DATA LISTING Block Start

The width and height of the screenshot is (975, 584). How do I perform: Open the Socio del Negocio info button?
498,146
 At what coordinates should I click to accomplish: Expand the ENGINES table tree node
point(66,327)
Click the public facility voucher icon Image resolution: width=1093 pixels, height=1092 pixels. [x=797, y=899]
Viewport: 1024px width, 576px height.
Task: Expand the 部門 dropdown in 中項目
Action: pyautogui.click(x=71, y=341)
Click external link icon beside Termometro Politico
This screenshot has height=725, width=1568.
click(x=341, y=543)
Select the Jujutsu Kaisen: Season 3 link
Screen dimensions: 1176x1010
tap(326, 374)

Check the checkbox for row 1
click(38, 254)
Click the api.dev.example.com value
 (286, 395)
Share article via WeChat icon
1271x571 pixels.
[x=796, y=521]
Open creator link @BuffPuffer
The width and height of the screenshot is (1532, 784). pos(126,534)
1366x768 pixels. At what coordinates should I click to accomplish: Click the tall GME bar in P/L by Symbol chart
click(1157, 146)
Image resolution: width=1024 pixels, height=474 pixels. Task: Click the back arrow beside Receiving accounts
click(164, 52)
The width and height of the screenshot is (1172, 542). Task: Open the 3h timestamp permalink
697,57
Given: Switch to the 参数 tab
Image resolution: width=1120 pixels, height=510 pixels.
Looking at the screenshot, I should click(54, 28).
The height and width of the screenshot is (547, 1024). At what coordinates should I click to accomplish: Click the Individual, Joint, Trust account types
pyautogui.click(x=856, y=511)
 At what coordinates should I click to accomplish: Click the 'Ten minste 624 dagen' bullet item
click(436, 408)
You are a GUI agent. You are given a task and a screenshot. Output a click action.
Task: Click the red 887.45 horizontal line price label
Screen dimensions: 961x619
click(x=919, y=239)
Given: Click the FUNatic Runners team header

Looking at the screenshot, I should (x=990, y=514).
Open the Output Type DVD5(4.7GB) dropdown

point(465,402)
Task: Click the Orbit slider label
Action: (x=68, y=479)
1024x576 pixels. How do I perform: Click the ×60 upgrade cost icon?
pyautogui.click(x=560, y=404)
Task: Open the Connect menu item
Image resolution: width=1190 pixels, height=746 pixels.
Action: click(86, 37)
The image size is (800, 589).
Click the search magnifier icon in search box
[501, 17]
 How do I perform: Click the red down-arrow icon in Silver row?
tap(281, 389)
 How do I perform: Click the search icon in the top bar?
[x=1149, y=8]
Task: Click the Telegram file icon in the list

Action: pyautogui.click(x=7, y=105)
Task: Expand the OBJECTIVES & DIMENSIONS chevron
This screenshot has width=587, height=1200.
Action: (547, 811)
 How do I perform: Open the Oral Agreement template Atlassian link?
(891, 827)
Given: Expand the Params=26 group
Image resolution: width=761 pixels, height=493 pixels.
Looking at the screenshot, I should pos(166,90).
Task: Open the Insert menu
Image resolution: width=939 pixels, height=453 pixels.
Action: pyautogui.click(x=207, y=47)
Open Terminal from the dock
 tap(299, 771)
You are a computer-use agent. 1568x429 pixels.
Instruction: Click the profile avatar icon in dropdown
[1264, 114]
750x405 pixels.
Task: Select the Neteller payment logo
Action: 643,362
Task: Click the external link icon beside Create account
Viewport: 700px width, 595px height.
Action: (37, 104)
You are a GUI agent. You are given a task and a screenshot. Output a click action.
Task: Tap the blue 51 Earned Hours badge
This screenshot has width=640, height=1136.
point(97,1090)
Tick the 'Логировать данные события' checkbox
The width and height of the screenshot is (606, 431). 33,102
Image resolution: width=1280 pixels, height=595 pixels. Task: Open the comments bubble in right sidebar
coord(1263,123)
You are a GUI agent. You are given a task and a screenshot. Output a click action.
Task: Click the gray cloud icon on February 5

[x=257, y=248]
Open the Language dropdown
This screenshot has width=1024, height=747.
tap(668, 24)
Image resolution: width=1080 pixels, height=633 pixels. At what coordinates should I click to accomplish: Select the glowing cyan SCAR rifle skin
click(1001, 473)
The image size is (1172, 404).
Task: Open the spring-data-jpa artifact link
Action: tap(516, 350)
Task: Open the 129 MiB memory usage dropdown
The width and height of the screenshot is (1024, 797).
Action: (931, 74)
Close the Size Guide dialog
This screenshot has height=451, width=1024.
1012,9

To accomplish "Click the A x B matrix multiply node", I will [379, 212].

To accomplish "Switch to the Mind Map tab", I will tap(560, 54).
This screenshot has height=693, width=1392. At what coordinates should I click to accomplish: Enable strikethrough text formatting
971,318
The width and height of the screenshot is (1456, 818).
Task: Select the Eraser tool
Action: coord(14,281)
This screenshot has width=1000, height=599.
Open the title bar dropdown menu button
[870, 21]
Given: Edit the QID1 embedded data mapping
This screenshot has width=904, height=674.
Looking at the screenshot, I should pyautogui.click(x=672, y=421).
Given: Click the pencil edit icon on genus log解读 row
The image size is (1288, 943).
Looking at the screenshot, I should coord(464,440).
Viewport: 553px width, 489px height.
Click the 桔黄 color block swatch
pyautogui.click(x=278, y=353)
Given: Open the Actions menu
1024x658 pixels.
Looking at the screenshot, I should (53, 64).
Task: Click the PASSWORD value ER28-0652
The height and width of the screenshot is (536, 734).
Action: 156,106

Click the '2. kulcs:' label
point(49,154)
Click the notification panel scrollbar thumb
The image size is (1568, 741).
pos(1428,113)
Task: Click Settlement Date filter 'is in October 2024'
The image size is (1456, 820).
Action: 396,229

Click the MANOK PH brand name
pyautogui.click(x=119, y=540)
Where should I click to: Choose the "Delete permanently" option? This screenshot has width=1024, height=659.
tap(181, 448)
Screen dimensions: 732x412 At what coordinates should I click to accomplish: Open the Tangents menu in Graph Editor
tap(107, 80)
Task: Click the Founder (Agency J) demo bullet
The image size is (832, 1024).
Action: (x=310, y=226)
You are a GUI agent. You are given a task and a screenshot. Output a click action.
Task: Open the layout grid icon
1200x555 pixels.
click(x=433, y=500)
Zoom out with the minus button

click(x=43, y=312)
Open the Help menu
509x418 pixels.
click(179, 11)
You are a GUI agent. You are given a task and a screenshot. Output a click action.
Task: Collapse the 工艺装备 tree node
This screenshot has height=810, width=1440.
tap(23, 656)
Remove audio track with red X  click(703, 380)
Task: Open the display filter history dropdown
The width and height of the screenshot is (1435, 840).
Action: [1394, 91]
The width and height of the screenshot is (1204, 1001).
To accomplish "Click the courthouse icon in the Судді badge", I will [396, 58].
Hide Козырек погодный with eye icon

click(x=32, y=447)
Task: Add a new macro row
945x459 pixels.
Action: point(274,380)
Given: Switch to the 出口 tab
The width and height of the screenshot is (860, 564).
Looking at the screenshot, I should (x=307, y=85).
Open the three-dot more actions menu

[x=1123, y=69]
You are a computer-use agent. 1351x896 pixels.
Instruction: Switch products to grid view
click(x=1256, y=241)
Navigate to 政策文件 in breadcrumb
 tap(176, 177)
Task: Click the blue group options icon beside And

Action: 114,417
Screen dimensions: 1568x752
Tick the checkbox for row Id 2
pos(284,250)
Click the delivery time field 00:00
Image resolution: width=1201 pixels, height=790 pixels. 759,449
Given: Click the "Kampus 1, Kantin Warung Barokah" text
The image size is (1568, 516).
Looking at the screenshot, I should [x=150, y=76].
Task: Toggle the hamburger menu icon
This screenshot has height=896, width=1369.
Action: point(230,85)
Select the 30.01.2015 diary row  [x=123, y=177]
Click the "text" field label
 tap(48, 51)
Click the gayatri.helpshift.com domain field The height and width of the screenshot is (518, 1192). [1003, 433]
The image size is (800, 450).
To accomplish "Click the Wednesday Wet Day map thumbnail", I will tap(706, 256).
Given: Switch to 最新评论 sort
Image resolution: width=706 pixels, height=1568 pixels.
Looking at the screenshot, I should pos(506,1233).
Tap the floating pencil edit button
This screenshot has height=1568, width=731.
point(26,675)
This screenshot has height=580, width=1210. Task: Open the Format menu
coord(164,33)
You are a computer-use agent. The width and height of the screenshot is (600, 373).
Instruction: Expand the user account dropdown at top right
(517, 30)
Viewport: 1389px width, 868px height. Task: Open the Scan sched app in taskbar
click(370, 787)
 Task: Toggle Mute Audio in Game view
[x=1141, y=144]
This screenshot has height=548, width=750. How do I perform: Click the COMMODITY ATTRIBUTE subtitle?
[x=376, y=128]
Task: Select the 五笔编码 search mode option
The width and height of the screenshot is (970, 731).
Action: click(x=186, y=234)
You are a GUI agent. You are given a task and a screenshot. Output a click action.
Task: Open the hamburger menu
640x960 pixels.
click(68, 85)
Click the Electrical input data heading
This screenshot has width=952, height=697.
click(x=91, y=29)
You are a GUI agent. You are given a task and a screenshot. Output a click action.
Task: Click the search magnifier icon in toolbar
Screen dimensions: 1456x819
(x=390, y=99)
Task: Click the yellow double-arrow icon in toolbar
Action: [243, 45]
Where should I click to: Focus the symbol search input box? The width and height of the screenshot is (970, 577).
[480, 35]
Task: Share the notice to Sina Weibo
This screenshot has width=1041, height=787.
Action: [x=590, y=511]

DATA LISTING Block End

■ EXERCISE DIRECTIONS ■
Your reply should hold every line from the data that contains "badge", copied in full.

■ SOLUTION FOR THIS PROBLEM ■
Task: Tap the blue 51 Earned Hours badge
To accomplish "Click the courthouse icon in the Судді badge", I will [396, 58].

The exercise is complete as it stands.